When reading all of the documentation, it notes that -

data.table always reorders in “C-locale”. As a consequence, the ordering may be different to that obtained by base::order.

For final test, will try base::order on the data.table and sort by city_formatted and name.

da_table <- dt_data[,.(city = nf_loc_city, name = nf_name)]
da_table[,city_formatted := str_to_title(city)]

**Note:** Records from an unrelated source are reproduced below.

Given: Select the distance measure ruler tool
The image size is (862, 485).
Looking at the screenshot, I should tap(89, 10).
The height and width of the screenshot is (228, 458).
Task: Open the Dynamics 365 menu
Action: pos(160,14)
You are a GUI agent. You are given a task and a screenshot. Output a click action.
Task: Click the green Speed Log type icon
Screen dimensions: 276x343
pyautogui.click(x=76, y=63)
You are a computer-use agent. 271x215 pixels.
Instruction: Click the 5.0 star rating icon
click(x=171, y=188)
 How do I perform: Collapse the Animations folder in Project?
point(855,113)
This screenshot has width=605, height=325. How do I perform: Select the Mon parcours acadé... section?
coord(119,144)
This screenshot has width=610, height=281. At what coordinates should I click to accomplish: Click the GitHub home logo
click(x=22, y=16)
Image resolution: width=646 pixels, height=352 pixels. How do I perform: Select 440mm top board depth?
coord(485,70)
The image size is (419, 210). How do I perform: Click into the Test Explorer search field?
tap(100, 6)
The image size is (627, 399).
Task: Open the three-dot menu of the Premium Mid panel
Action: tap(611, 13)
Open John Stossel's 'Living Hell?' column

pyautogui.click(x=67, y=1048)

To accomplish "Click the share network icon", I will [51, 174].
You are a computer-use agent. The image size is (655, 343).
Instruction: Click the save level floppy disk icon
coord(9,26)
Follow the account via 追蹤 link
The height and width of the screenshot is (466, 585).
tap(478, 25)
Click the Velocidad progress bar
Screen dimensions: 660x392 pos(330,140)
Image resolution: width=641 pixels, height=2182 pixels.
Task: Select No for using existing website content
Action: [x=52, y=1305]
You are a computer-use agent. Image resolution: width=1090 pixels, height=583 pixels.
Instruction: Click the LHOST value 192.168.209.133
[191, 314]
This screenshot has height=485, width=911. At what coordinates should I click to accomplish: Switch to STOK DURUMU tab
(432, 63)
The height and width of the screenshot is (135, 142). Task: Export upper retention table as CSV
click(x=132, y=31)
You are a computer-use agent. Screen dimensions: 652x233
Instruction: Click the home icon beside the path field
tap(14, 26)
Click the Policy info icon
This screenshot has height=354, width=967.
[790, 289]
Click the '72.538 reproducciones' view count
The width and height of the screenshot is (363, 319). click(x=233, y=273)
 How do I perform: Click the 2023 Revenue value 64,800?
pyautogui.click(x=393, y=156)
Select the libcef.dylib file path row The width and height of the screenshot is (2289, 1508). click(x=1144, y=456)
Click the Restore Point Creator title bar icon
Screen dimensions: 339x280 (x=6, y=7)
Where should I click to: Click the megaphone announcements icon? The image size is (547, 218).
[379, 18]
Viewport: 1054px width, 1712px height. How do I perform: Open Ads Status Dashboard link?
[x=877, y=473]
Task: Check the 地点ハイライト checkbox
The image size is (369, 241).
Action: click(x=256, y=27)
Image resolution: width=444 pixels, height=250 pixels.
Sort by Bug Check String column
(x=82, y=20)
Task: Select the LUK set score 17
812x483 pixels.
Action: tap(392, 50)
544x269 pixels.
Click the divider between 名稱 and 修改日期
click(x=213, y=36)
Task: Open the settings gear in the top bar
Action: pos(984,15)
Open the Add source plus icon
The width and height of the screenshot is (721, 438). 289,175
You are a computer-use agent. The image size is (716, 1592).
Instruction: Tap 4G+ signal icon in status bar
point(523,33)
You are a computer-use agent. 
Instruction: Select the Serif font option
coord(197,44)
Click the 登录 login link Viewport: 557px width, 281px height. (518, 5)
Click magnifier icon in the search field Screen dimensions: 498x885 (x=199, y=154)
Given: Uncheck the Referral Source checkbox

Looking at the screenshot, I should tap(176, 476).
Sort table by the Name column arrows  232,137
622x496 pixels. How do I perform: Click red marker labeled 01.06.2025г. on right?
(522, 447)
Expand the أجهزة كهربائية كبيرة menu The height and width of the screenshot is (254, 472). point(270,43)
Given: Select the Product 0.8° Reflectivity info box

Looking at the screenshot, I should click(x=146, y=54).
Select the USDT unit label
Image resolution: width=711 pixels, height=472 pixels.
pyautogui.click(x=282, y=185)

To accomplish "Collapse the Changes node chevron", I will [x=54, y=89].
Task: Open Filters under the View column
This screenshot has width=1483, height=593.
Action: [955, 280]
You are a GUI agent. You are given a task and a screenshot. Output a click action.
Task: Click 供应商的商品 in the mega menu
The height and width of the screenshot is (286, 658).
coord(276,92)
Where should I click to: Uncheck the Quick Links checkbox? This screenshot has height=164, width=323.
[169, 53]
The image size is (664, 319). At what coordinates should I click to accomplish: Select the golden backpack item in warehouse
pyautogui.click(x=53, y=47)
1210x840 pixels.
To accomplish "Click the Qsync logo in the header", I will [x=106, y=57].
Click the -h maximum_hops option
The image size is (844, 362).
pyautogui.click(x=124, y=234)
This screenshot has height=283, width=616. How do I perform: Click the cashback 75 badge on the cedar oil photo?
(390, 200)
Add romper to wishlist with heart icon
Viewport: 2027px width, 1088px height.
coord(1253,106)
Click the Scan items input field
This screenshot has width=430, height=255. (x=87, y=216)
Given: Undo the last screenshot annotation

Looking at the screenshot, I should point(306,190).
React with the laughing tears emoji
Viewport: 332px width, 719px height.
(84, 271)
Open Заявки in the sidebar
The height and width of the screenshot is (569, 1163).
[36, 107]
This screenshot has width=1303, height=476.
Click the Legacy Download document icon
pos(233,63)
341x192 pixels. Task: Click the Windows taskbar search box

da_table[base::order(city_formatted, name),.(city, city_formatted, name)] %>%
  kable
city city_formatted name
Auburn Auburn Advanced Post Acute
Auburn Auburn Canterbury House
Auburn Auburn Lea Hill Rehabilitation and Care Center
Auburn Auburn North Auburn Rehabilitation & Health Center
BELLEVUE Bellevue MISSION HEALTHCARE AT BELLEVUE
BELLEVUE Bellevue THE SPRINGS AT PACIFIC REGENT
BURIEN Burien Burien Nursing and Rehabilitation Center
DES MOINES Des Moines JUDSON PARK HEALTH CENTER
DES MOINES Des Moines STAFFORD HEALTHCARE
DES MOINES Des Moines WESLEY HOMES HEALTH CENTER
Enumclaw Enumclaw Enumclaw Health and Rehabilitation Center
FEDERAL WAY Federal Way AVALON CARE CENTER - FEDERAL WAY, LLC
Federal Way Federal Way Garden Terrace Healthcare Center of Federal Way
Federal Way Federal Way HALLMARK MANOR
Federal Way Federal Way LIFE CARE CENTER OF FEDERAL WAY
Issaquah Issaquah Briarwood at Timber Ridge
ISSAQUAH Issaquah Issaquah Nursing & Rehabilitation Center
ISSAQUAH Issaquah PROVIDENCE MARIANWOOD
KENT Kent BENSON HEIGHTS REHABILITATION CENTER
KENT Kent SUNRISE HAVEN
Kirkland Kirkland LIFE CARE CENTER OF KIRKLAND
Mercer Island Mercer Island COVENANT SHORES HEALTH CENTER
NORTH BEND North Bend Regency North Bend Rehabilitation and Nursing Center
REDMOND Redmond CORWIN CENTER AT EMERALD HEIGHTS
Redmond Redmond REDMOND CARE AND REHABILITATION CENTER
Renton Renton Mission Healthcare at Renton
Renton Renton Renton Nursing and Rehabilitation Center
RENTON Renton Talbot Center for Rehabilitation and Healthcare
Seattle Seattle BAILEY-BOUSHAY HOUSE
Seattle Seattle Ballard Center
SEATTLE Seattle BAYVIEW MANOR
SEATTLE Seattle CAROLINE KLINE GALLAND HOME, THE
SEATTLE Seattle COLUMBIA LUTHERAN HOME
SEATTLE Seattle FOSS HOME AND VILLAGE
SEATTLE Seattle HEARTHSTONE, THE
SEATTLE Seattle KIN ON HEALTH CARE CENTER
SEATTLE Seattle MIRABELLA
SEATTLE Seattle PARK SHORE
SEATTLE Seattle Park West Care Center
SEATTLE Seattle PROVIDENCE MOUNT ST VINCENT
SEATTLE Seattle QUEEN ANNE HEALTHCARE
Seattle Seattle SAINT ANNE NURSING AND REHABILITATION CENTER
Seattle Seattle SEA MAR COMMUNITY CARE CENTER
Seattle Seattle Seattle Medical Post Acute Care
SEATTLE Seattle THE TERRACES AT SKYLINE
Seattle Seattle Transitional Care Center of Seattle
Seattle Seattle Washington Care Center
Shoreline Shoreline FIRCREST SCHOOL PAT N
Shoreline Shoreline Park Ridge Care Center
Shoreline Shoreline RICHMOND BEACH REHAB
Shoreline Shoreline SHORELINE HEALTH AND REHABILITATION

Verdict:: WINNER

Specifying base::order makes the data.table sorting experience consistent with dplyr and more importantly, sort more human-sensibly in spite of case differences across facility names.

A Sorted Affair

As often is the case, thinking that a simple task to sort data won’t take more than 5 minutes can quickly lead one down a rabbit hole when data is inconsistent. Standardizing data formats for character values would not only be easier on human eyes, but also result in more expected sorting behavior.